▶ **Saved entries**

━━━━━━━━━━

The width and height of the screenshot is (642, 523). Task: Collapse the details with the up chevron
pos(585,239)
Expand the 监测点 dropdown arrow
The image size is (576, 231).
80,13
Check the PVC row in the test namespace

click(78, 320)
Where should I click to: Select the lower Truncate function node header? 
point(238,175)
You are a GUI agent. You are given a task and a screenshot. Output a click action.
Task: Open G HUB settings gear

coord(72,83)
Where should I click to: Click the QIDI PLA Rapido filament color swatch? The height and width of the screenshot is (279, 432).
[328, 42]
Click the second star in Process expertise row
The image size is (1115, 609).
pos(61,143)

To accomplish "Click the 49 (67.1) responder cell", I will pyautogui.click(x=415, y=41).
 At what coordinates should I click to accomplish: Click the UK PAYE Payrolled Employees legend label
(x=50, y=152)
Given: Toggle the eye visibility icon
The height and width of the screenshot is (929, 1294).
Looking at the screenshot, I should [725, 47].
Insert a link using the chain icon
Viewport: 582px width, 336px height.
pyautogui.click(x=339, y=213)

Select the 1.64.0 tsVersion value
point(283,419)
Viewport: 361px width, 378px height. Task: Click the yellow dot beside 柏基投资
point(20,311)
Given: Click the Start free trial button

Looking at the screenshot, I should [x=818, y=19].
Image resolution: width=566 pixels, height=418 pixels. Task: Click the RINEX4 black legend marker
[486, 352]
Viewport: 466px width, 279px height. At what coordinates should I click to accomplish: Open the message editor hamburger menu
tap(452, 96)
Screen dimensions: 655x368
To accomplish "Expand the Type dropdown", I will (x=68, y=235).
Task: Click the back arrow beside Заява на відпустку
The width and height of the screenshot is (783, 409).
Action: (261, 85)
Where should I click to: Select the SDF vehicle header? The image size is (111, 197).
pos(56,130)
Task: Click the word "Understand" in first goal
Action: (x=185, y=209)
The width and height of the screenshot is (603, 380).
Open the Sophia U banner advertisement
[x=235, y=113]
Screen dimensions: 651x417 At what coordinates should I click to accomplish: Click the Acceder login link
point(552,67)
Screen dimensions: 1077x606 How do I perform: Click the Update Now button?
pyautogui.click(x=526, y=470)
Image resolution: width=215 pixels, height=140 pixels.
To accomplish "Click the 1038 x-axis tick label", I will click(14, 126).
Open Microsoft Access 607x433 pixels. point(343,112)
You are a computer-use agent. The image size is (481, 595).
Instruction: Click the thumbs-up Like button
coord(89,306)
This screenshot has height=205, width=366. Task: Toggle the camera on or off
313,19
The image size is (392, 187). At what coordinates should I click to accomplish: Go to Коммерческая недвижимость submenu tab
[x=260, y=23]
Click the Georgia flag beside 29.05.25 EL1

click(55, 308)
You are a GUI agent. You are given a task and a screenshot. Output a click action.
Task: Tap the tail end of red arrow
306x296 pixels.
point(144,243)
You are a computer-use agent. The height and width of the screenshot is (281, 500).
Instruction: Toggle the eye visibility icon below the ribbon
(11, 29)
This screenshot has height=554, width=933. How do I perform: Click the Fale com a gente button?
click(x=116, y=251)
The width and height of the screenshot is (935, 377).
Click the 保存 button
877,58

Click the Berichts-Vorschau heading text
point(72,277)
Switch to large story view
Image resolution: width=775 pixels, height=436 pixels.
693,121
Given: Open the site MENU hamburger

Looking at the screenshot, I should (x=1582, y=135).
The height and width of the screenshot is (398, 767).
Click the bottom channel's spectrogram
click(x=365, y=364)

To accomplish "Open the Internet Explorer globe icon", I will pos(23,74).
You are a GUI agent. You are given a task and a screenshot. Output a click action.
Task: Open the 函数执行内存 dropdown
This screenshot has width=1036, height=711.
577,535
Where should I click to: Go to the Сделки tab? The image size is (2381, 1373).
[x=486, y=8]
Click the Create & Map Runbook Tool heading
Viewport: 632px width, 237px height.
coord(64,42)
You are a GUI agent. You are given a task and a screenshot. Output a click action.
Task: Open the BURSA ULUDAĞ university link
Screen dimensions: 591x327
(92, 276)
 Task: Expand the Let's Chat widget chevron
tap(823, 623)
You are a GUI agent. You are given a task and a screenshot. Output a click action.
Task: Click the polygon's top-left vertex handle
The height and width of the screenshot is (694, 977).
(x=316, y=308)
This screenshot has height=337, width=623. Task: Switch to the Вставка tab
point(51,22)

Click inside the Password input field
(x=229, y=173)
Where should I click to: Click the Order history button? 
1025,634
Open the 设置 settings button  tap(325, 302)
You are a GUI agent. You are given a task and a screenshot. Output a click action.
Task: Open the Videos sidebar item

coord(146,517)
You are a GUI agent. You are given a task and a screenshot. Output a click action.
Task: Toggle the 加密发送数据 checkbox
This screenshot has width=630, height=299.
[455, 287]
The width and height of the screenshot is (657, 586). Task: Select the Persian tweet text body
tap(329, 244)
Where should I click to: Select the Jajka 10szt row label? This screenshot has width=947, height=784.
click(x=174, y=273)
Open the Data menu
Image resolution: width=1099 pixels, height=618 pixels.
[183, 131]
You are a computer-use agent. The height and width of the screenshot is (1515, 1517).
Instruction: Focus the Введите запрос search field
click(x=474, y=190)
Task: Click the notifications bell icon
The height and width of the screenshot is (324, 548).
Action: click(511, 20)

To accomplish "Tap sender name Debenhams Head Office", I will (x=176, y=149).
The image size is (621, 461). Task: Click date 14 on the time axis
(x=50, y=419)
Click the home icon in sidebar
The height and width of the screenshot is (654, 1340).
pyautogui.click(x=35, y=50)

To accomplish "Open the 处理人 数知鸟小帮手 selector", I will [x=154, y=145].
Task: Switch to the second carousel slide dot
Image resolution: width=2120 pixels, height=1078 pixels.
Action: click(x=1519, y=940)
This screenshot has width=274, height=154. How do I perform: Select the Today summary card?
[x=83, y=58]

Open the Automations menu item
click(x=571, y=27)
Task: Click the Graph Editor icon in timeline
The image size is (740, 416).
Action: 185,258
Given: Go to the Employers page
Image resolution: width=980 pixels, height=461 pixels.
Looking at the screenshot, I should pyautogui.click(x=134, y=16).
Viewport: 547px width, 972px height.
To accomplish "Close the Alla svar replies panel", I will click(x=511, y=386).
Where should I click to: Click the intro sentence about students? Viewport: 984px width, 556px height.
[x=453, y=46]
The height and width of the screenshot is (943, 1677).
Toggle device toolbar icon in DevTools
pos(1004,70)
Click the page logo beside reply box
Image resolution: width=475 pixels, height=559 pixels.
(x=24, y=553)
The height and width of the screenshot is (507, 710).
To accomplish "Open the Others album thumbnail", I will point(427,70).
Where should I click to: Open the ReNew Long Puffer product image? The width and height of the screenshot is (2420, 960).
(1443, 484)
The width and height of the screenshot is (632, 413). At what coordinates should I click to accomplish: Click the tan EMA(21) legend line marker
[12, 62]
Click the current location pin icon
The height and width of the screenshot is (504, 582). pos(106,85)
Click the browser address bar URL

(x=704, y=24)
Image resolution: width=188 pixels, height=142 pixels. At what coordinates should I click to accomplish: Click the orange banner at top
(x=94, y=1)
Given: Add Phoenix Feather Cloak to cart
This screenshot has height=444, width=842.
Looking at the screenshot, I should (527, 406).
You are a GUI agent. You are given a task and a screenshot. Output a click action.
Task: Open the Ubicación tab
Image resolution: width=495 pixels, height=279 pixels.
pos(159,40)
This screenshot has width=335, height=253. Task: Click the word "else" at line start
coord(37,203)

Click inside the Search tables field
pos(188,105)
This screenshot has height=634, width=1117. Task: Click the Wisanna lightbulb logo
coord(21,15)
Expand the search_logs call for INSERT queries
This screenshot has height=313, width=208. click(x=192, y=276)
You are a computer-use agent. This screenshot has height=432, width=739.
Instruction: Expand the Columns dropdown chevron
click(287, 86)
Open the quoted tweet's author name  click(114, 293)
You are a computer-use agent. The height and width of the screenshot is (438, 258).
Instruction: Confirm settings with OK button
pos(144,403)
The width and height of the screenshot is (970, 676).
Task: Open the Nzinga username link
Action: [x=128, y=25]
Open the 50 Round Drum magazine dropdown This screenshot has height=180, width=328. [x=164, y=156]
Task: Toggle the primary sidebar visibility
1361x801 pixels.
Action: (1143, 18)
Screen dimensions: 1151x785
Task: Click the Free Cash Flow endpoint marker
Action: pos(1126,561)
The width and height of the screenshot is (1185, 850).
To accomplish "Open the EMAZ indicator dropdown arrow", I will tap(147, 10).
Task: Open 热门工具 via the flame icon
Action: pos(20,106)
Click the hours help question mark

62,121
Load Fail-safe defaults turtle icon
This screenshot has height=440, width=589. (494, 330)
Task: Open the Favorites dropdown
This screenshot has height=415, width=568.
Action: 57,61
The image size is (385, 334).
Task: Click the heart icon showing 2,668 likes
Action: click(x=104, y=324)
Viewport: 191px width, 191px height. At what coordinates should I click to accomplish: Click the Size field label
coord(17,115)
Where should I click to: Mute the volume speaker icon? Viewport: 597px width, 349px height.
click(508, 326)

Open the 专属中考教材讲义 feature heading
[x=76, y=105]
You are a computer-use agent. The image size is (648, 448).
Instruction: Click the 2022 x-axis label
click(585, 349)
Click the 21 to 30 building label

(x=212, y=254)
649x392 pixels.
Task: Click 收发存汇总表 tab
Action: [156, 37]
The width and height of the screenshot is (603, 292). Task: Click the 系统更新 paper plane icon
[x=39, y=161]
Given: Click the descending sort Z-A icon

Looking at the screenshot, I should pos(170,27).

━━━━━━━━━━

▶ **Objective**
Reproduce the data from its first line through the line containing "tap(452, 96)", replacing "Viewport" with "Display" and leaving everything else unchanged.

▶ **In response**
The width and height of the screenshot is (642, 523). Task: Collapse the details with the up chevron
pos(585,239)
Expand the 监测点 dropdown arrow
The image size is (576, 231).
80,13
Check the PVC row in the test namespace

click(78, 320)
Where should I click to: Select the lower Truncate function node header? 
point(238,175)
You are a GUI agent. You are given a task and a screenshot. Output a click action.
Task: Open G HUB settings gear

coord(72,83)
Where should I click to: Click the QIDI PLA Rapido filament color swatch? The height and width of the screenshot is (279, 432).
[328, 42]
Click the second star in Process expertise row
The image size is (1115, 609).
pos(61,143)

To accomplish "Click the 49 (67.1) responder cell", I will pyautogui.click(x=415, y=41).
 At what coordinates should I click to accomplish: Click the UK PAYE Payrolled Employees legend label
(x=50, y=152)
Given: Toggle the eye visibility icon
The height and width of the screenshot is (929, 1294).
Looking at the screenshot, I should [725, 47].
Insert a link using the chain icon
Display: 582px width, 336px height.
pyautogui.click(x=339, y=213)

Select the 1.64.0 tsVersion value
point(283,419)
Display: 361px width, 378px height. Task: Click the yellow dot beside 柏基投资
point(20,311)
Given: Click the Start free trial button

Looking at the screenshot, I should [x=818, y=19].
Image resolution: width=566 pixels, height=418 pixels. Task: Click the RINEX4 black legend marker
[486, 352]
Display: 466px width, 279px height. At what coordinates should I click to accomplish: Open the message editor hamburger menu
tap(452, 96)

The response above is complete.